In Polymer OLEDs (Poly-OLEDS), the organic material is a special polymer, which can be quickly and easily applied to an appropriate substrate. This allows a simple manufacturing process that could eventually lead to high volume mass production of these innovative displays.
LED Television (Outdoor)
Depending on the manufacturer, LEDs are arranged in clusters, with each cluster containing red, green, and blue LEDs. One such cluster forms a pixel. Thousands of these pixels are then joined in strips to build a huge electronic display. If you stand far enough away from this aggregation of LEDs, and you see a smooth image with little of the pixel elements evident.

DATA EXCERPTS:

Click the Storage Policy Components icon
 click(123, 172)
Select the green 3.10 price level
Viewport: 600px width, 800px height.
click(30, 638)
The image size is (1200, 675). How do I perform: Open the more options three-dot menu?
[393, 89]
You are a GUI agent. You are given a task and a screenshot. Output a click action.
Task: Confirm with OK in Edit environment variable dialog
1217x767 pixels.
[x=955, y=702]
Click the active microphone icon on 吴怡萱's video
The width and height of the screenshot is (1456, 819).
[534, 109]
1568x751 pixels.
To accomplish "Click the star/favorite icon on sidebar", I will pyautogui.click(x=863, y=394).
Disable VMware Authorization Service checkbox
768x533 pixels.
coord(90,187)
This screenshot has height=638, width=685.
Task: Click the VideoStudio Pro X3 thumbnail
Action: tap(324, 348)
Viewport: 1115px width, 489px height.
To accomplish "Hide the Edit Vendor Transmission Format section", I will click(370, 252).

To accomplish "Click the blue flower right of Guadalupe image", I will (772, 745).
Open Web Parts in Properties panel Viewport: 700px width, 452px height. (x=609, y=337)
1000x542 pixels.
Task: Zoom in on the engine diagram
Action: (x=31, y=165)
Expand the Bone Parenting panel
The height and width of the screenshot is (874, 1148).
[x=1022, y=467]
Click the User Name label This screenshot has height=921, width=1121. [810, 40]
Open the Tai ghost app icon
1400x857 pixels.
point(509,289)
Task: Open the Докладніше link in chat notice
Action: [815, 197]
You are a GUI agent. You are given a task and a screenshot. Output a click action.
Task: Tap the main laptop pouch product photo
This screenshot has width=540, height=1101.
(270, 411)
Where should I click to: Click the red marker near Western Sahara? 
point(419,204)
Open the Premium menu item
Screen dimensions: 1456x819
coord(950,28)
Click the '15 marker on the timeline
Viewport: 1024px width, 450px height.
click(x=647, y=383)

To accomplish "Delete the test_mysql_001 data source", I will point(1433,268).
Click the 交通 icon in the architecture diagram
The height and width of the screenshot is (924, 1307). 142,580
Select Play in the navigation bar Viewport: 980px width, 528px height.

EXERCISE SET:
1. According to the display technology text, what does a single cluster of red, green, and blue LEDs form?
2. Carry the display technology text forward from its final sentence, adding a few sentences on outdoor LED television.

TASK-BY-TASK RESULTS:
1. One such cluster forms a pixel.

2.
Because the pixel pitch (physical size of an RGB LED array) is fairly large compared to flat-matrix displays, the viewing distances must be greater to minimize the apparent structure. Typical LED pixel pitches can range from as small as 10mm to as large as 20mm, which is quite coarse for close-up viewing. By contrast, even the largest plasma display panels have a dot pitch of just over 1mm, while a typical 27" TV set has a dot pitch of .8mm on center.
LED displays are always constructed from blocks of LED pixels, so there's no limit to how large they can be, or what shape they may take. LED walls have been constructed in conventional squares and rectangles, and even long and narrow shapes. LED walls are staking their own place in the permanent install and staging/rental markets.